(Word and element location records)
★ ★ ★ ★ ★

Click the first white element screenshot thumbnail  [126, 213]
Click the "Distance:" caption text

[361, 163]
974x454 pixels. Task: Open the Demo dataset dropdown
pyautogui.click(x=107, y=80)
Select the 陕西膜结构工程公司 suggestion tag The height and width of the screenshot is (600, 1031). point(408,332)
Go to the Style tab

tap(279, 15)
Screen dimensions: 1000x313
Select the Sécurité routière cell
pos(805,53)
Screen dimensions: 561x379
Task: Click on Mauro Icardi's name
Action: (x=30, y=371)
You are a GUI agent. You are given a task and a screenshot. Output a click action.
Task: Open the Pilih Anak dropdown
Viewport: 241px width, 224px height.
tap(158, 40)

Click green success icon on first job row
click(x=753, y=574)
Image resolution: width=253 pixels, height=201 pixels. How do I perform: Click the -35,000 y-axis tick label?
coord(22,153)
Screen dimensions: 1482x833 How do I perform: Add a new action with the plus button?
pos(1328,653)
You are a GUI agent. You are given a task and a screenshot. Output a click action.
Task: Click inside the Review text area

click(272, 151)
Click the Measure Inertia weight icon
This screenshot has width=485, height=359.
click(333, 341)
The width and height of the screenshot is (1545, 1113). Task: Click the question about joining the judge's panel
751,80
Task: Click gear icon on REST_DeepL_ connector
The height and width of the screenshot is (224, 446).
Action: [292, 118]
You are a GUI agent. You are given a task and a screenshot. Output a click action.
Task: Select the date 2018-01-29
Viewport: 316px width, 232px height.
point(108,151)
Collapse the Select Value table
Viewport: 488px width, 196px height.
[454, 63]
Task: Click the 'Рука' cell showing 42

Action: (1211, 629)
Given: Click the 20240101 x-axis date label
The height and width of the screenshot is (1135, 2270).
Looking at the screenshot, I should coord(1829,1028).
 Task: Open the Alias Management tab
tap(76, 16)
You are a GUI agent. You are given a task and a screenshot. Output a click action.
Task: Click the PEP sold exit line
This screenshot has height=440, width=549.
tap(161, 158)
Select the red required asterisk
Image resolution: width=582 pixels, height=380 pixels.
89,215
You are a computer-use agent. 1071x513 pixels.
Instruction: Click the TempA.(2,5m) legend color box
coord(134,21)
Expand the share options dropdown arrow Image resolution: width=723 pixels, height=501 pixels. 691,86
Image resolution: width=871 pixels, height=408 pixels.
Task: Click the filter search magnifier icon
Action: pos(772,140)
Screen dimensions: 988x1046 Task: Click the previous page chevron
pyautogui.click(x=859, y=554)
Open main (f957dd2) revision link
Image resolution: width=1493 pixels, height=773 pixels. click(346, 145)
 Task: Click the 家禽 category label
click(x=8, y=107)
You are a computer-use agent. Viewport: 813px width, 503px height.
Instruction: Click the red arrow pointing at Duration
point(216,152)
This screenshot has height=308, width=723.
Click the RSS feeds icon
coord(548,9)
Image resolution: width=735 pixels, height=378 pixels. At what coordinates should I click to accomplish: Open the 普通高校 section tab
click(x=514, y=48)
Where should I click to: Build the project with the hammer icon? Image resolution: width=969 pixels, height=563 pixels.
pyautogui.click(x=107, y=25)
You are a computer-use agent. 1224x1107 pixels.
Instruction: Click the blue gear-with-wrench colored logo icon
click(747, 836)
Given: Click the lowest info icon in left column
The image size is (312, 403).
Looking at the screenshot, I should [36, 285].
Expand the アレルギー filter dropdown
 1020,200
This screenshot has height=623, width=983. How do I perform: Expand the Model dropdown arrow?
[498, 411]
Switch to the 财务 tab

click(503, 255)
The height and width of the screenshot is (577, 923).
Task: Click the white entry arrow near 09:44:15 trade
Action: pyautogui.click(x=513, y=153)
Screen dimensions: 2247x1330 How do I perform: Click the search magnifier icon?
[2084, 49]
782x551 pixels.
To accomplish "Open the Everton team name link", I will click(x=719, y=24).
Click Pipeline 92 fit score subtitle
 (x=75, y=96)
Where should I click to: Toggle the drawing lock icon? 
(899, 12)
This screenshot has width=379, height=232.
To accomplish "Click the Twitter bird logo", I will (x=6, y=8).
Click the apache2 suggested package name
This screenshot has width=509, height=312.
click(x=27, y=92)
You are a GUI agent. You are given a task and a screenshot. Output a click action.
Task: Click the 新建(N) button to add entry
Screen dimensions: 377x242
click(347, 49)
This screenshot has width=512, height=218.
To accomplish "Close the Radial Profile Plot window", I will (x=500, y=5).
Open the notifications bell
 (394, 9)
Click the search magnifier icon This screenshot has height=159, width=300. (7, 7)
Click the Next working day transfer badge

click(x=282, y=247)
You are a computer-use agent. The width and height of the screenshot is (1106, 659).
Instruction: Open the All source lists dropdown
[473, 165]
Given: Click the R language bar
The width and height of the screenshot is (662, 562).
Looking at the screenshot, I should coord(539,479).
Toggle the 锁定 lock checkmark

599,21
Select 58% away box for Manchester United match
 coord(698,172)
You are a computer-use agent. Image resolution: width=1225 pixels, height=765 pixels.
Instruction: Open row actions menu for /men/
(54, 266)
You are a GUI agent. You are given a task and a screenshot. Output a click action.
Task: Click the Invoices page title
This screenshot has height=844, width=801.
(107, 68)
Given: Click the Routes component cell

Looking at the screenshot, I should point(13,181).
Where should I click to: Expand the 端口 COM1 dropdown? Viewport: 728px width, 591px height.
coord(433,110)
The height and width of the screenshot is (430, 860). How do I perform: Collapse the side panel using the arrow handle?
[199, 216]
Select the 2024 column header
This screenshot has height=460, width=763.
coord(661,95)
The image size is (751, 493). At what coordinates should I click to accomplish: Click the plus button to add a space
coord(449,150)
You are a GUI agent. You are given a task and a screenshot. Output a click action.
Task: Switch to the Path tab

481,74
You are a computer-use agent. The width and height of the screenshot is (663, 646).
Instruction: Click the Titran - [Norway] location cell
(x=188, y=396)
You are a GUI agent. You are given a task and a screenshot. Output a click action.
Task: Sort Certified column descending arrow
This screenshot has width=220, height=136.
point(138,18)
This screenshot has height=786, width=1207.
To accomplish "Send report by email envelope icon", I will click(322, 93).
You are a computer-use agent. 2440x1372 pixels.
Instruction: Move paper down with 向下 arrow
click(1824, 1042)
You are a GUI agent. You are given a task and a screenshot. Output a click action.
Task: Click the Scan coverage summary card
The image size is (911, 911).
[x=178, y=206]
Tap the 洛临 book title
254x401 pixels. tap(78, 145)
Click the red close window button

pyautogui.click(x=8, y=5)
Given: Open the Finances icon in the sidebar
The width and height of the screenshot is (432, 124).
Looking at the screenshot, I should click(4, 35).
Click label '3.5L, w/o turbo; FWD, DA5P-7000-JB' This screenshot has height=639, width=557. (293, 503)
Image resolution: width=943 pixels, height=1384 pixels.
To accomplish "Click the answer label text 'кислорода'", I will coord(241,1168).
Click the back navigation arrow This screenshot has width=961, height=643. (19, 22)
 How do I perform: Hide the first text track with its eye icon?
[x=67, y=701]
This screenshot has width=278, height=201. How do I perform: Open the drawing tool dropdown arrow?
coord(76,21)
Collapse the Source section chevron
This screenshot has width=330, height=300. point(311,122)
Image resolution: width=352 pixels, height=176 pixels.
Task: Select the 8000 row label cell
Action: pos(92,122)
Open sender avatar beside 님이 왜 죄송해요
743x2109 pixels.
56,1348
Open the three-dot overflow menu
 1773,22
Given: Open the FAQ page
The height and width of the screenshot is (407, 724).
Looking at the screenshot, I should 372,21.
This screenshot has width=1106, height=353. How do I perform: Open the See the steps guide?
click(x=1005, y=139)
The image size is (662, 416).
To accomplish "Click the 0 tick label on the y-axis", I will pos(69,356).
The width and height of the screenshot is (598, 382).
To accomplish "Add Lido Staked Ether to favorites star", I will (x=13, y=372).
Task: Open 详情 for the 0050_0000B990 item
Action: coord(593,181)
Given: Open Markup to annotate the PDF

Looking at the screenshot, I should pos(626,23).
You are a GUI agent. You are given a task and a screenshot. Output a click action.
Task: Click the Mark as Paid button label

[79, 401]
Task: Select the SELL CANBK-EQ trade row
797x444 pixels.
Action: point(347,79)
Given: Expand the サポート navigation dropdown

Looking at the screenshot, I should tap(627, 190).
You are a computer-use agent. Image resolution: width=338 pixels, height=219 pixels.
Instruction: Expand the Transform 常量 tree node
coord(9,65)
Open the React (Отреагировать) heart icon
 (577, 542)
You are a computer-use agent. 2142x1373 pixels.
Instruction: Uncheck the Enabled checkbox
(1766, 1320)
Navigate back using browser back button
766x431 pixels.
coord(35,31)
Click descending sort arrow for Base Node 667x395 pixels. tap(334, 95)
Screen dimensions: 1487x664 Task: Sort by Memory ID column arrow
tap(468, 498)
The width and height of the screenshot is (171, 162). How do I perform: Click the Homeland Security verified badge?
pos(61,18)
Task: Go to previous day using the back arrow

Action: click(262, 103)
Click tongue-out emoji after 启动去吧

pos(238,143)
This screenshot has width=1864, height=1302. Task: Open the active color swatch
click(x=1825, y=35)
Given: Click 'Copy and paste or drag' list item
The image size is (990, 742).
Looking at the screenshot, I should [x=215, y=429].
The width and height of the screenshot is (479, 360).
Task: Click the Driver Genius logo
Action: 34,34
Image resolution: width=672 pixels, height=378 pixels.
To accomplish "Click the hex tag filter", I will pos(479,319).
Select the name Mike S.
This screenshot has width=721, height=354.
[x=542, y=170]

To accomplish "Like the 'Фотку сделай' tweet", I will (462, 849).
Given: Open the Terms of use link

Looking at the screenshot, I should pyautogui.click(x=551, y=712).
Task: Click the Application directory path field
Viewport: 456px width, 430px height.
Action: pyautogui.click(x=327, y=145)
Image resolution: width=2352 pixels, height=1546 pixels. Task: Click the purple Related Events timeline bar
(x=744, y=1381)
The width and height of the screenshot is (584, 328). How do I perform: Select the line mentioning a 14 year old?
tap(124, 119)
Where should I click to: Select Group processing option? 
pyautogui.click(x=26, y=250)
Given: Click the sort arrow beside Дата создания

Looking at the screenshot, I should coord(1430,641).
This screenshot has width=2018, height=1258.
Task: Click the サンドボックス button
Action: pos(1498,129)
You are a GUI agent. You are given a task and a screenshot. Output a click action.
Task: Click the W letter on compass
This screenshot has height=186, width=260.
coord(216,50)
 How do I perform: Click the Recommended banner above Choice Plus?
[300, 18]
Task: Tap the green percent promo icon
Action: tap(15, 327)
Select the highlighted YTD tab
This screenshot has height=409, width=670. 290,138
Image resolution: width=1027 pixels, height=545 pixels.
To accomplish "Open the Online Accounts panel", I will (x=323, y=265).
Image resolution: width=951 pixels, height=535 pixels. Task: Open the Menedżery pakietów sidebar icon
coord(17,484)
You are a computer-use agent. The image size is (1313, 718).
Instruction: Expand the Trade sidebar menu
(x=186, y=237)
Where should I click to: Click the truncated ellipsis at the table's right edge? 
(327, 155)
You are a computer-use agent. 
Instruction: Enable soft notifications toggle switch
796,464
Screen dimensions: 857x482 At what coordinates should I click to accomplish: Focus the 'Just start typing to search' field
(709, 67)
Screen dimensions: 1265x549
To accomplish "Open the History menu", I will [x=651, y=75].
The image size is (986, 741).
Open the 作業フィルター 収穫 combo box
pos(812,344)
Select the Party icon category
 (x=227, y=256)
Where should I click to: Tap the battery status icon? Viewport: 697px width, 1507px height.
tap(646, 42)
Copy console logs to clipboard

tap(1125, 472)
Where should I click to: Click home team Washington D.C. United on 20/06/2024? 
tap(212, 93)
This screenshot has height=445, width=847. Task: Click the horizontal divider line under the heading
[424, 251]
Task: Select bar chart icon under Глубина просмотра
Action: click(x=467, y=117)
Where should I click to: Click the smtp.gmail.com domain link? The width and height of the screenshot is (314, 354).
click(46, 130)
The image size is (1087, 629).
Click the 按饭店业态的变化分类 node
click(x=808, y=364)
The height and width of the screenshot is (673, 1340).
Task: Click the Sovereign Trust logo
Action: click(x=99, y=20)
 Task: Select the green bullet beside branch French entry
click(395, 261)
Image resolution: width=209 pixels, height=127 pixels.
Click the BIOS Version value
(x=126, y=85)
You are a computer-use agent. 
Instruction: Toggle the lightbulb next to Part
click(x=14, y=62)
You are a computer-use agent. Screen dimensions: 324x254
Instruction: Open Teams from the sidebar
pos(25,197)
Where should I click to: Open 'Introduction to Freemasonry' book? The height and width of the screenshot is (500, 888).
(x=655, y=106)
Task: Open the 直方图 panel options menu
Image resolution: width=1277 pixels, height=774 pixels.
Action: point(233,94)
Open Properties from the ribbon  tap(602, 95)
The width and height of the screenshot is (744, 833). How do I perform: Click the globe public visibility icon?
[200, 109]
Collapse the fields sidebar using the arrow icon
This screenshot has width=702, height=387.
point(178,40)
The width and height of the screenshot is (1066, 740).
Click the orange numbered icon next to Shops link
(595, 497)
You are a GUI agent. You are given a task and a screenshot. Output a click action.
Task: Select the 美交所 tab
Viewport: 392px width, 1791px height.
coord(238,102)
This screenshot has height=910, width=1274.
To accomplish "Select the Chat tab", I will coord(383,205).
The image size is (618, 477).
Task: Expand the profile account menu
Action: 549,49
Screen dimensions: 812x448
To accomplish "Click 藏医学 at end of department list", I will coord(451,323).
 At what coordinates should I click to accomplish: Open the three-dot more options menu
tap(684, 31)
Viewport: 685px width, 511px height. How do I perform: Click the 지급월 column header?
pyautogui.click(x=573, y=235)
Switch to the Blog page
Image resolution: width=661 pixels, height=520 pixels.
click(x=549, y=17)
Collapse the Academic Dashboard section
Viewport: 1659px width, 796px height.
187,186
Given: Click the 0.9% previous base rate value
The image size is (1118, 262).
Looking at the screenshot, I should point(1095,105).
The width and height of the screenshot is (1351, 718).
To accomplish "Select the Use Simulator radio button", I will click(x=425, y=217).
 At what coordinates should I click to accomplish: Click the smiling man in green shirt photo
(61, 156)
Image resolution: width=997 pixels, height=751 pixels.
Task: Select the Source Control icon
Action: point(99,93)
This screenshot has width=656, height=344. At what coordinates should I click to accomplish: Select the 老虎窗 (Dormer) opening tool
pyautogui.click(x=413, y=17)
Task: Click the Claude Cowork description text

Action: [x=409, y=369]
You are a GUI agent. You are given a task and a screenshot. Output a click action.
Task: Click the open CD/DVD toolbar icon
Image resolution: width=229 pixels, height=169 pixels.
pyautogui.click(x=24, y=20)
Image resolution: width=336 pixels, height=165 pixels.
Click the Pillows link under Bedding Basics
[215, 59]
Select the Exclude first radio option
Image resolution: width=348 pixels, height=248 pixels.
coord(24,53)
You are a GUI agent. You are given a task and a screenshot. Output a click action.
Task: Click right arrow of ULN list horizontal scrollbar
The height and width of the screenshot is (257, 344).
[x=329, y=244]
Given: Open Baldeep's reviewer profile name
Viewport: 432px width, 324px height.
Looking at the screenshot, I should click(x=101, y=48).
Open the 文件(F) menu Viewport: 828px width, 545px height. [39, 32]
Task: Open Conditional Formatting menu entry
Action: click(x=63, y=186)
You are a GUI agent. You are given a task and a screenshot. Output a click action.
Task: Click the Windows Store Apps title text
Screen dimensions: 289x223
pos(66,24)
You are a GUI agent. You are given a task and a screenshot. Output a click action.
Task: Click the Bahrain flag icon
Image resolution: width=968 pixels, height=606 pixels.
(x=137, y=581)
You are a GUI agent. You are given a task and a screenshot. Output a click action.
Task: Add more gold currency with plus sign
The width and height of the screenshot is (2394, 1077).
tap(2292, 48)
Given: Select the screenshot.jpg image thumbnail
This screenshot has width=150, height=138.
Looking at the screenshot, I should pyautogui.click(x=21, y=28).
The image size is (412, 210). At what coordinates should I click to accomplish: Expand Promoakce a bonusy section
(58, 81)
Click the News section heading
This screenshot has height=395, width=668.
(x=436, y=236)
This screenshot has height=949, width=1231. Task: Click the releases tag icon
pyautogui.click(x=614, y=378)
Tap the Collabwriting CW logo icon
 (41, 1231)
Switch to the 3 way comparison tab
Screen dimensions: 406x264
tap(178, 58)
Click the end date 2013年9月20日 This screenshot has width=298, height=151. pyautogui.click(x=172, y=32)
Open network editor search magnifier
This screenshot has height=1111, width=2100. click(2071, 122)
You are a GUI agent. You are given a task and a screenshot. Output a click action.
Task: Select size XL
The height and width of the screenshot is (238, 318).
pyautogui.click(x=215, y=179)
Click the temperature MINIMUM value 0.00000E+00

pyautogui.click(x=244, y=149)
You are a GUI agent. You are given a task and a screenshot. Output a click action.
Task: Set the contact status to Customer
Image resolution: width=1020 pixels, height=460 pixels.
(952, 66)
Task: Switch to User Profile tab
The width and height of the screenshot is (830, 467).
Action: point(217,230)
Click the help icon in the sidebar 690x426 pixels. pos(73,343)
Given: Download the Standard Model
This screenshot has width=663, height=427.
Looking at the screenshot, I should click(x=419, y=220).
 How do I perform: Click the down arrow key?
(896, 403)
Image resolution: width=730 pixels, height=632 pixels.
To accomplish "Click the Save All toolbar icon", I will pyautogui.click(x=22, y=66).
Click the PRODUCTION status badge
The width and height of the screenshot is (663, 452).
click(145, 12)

★ ★ ★ ★ ★

*WHAT IS ASKED*
Change "column header" to "column heading" in the lines beginning with the line that contains "The height and width of the screenshot is (430, 860)." and continuing through the line that contains "pyautogui.click(x=8, y=5)", leaving all else as it stands. Give back only those lines.

*WRITTEN ANSWER*
The height and width of the screenshot is (430, 860). How do I perform: Collapse the side panel using the arrow handle?
[199, 216]
Select the 2024 column heading
This screenshot has height=460, width=763.
coord(661,95)
The image size is (751, 493). At what coordinates should I click to accomplish: Click the plus button to add a space
coord(449,150)
You are a GUI agent. You are given a task and a screenshot. Output a click action.
Task: Switch to the Path tab

481,74
You are a computer-use agent. The width and height of the screenshot is (663, 646).
Instruction: Click the Titran - [Norway] location cell
(x=188, y=396)
You are a GUI agent. You are given a task and a screenshot. Output a click action.
Task: Sort Certified column descending arrow
This screenshot has width=220, height=136.
point(138,18)
This screenshot has height=786, width=1207.
To accomplish "Send report by email envelope icon", I will click(322, 93).
You are a computer-use agent. 2440x1372 pixels.
Instruction: Move paper down with 向下 arrow
click(1824, 1042)
You are a GUI agent. You are given a task and a screenshot. Output a click action.
Task: Click the Scan coverage summary card
The image size is (911, 911).
[x=178, y=206]
Tap the 洛临 book title
254x401 pixels. tap(78, 145)
Click the red close window button

pyautogui.click(x=8, y=5)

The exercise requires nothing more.